## SUPPLIED INFORMATION
__________

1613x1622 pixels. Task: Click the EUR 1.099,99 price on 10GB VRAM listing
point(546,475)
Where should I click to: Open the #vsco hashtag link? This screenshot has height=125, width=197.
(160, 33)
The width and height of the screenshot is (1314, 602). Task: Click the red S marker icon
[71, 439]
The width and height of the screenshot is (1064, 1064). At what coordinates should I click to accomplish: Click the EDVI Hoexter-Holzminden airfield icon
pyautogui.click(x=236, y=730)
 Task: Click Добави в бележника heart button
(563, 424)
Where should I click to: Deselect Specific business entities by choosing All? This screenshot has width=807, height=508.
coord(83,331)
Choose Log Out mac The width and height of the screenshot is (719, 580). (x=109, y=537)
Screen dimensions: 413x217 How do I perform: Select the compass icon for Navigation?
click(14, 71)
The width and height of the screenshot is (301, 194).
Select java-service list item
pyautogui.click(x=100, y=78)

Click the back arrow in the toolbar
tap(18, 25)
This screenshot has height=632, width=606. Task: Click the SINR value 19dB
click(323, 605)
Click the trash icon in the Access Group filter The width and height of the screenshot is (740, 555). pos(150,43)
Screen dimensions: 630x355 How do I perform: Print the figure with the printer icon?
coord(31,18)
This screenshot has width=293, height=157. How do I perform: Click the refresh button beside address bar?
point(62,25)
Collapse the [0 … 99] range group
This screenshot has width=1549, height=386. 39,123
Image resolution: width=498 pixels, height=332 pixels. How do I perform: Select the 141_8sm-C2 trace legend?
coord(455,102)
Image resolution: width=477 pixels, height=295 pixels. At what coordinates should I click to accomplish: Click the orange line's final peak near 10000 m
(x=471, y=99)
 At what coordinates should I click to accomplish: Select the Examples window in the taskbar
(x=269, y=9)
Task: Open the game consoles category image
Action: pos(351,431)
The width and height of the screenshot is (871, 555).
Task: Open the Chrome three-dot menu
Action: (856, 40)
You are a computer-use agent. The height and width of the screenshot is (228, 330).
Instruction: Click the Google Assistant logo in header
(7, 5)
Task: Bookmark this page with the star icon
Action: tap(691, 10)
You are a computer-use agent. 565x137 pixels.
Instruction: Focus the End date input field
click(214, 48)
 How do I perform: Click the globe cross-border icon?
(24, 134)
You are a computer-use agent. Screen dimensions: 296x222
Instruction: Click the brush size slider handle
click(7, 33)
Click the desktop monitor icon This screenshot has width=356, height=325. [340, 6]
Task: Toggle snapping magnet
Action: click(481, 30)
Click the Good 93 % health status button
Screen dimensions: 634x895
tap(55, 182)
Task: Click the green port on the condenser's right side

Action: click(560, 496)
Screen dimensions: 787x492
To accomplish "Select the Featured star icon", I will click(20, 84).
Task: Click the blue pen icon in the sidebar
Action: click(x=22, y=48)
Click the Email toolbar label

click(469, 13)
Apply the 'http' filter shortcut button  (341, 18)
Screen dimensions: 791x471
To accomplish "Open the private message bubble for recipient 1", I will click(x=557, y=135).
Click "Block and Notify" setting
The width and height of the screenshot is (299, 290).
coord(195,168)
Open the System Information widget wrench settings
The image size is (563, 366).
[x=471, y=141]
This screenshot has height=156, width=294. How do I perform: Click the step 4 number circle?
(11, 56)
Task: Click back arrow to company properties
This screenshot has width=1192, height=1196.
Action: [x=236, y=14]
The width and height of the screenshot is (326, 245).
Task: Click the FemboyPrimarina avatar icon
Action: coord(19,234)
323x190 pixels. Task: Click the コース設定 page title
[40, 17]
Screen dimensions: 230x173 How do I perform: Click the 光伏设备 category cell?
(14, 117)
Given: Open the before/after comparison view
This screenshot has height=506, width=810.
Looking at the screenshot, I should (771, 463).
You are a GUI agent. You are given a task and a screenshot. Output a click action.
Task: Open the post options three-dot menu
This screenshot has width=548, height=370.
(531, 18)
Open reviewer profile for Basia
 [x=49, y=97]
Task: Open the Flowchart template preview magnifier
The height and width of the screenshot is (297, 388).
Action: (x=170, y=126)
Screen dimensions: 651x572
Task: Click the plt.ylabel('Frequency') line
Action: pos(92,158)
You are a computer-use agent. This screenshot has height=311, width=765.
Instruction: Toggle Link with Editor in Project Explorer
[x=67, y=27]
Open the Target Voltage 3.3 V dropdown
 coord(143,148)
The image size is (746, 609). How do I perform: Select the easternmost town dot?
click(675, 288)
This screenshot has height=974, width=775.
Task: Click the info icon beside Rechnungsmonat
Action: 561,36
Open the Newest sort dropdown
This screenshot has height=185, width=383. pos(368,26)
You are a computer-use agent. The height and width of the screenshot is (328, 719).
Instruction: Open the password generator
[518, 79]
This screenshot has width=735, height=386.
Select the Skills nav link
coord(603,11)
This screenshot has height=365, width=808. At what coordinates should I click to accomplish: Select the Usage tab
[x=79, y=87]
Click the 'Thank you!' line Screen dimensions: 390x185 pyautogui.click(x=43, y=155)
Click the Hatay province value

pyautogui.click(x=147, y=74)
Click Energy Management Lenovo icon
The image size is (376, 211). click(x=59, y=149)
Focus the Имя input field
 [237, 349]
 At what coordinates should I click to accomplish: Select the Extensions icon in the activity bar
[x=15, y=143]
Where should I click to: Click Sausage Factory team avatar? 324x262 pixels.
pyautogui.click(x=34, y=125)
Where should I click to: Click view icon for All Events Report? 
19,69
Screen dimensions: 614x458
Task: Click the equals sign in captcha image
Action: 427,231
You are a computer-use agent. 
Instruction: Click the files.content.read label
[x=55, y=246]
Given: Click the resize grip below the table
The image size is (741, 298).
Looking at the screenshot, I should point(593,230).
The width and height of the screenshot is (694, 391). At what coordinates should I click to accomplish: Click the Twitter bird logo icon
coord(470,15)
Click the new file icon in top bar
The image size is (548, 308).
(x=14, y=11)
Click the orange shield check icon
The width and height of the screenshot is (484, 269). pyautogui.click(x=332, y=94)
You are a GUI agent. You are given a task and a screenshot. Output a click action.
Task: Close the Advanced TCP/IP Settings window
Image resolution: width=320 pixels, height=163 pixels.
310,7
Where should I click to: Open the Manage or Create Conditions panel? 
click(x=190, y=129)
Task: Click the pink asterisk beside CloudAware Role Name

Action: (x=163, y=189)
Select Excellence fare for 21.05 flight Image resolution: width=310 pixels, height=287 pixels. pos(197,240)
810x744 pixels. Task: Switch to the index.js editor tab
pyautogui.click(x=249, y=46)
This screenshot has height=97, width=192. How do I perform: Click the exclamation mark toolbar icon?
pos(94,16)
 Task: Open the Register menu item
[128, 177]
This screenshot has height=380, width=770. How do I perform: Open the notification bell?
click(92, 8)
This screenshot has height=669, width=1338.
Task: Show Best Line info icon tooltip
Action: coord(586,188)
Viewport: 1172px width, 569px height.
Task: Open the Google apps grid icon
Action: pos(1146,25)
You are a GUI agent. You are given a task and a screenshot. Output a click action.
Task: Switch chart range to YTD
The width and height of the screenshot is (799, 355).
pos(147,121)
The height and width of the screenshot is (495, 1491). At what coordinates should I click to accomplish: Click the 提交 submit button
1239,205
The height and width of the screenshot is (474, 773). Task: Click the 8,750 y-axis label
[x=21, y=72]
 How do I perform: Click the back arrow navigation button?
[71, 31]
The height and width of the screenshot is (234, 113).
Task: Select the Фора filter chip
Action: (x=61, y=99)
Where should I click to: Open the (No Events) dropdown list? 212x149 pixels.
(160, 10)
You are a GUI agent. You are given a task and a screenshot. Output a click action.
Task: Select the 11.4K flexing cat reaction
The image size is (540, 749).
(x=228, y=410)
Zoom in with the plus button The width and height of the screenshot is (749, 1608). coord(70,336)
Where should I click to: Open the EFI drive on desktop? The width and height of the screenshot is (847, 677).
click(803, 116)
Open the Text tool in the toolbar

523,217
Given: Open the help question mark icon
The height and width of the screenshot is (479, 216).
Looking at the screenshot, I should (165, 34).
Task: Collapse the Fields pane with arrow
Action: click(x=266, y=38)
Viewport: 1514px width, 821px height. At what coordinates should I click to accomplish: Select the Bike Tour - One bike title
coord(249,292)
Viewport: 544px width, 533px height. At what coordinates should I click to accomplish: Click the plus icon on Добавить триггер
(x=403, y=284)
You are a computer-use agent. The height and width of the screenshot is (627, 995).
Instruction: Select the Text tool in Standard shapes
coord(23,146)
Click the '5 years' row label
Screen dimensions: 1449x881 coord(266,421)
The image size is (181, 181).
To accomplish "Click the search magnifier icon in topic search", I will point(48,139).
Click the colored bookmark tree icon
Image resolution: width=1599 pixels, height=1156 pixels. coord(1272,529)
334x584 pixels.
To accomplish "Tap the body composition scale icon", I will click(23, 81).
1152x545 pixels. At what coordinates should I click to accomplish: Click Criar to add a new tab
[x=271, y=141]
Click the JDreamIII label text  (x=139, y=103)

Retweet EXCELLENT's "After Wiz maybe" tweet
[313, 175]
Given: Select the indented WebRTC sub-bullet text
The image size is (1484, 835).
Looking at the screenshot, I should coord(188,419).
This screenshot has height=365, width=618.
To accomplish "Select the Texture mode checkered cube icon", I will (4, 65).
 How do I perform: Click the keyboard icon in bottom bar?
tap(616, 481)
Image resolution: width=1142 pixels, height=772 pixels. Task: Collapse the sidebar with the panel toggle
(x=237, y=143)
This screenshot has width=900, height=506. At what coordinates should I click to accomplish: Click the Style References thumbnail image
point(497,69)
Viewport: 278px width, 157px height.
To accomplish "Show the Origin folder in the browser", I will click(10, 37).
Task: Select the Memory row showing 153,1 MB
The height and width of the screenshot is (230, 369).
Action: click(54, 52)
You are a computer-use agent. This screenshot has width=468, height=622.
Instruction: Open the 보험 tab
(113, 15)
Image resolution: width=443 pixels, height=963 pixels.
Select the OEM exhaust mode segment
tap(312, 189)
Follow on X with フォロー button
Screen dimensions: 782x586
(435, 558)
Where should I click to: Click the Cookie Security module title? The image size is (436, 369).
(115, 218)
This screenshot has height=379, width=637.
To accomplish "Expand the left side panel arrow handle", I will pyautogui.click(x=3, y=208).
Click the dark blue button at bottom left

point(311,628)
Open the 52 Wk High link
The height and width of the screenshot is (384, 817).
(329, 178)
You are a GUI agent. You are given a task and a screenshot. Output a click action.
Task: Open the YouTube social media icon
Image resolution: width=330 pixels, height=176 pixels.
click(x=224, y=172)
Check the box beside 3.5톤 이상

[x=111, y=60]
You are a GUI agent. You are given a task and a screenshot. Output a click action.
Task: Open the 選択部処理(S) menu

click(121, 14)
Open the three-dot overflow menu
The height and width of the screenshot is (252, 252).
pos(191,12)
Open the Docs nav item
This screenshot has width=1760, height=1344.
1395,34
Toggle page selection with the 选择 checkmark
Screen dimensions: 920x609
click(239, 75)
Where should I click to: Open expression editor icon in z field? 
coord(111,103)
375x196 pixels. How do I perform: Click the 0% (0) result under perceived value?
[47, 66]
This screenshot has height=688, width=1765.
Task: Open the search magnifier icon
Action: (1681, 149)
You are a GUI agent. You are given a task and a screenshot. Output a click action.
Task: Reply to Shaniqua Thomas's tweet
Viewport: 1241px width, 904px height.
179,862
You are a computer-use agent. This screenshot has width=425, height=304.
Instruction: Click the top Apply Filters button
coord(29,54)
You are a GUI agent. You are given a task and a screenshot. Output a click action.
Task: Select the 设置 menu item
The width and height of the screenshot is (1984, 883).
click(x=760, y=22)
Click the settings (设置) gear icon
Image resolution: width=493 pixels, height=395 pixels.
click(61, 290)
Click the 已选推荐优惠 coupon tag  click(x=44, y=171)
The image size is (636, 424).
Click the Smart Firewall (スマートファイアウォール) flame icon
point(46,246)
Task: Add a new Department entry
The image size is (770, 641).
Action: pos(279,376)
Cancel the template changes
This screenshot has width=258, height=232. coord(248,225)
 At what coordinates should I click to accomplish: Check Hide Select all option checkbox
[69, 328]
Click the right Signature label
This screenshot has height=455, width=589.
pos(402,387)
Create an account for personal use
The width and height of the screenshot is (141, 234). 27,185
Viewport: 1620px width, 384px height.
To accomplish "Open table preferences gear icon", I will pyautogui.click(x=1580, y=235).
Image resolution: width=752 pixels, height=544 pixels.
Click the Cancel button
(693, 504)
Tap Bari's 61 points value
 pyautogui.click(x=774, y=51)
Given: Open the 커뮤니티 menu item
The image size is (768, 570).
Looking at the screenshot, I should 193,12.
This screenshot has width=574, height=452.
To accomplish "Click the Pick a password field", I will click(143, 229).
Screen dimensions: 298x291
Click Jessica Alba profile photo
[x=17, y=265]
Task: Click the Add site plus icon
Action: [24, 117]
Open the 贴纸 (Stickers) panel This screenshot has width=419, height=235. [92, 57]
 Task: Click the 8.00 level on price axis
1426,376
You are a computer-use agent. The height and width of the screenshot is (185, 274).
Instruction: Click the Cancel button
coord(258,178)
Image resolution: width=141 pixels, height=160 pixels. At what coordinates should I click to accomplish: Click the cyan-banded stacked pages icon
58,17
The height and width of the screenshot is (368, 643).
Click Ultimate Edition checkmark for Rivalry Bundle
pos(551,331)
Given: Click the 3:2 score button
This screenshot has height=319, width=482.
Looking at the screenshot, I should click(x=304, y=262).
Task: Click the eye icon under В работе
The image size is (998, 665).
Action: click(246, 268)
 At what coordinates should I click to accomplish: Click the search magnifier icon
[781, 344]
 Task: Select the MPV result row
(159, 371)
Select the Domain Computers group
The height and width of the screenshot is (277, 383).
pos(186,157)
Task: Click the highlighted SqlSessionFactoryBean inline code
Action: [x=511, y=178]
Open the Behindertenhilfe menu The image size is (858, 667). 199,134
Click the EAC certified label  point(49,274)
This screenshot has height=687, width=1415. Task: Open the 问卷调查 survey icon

__________

## PROBLEM TO SOLVE
Repeat verbatim the line holding "Image resolution: width=752" and all lines after it, up to the end of the material.

## SOLUTION TO THIS PROBLEM
Image resolution: width=752 pixels, height=544 pixels.
Click the Cancel button
(693, 504)
Tap Bari's 61 points value
 pyautogui.click(x=774, y=51)
Given: Open the 커뮤니티 menu item
The image size is (768, 570).
Looking at the screenshot, I should 193,12.
This screenshot has width=574, height=452.
To accomplish "Click the Pick a password field", I will click(143, 229).
Screen dimensions: 298x291
Click Jessica Alba profile photo
[x=17, y=265]
Task: Click the Add site plus icon
Action: [24, 117]
Open the 贴纸 (Stickers) panel This screenshot has width=419, height=235. [92, 57]
 Task: Click the 8.00 level on price axis
1426,376
You are a computer-use agent. The height and width of the screenshot is (185, 274).
Instruction: Click the Cancel button
coord(258,178)
Image resolution: width=141 pixels, height=160 pixels. At what coordinates should I click to accomplish: Click the cyan-banded stacked pages icon
58,17
The height and width of the screenshot is (368, 643).
Click Ultimate Edition checkmark for Rivalry Bundle
pos(551,331)
Given: Click the 3:2 score button
This screenshot has height=319, width=482.
Looking at the screenshot, I should click(x=304, y=262).
Task: Click the eye icon under В работе
The image size is (998, 665).
Action: click(246, 268)
 At what coordinates should I click to accomplish: Click the search magnifier icon
[781, 344]
 Task: Select the MPV result row
(159, 371)
Select the Domain Computers group
The height and width of the screenshot is (277, 383).
pos(186,157)
Task: Click the highlighted SqlSessionFactoryBean inline code
Action: [x=511, y=178]
Open the Behindertenhilfe menu The image size is (858, 667). 199,134
Click the EAC certified label  point(49,274)
This screenshot has height=687, width=1415. Task: Open the 问卷调查 survey icon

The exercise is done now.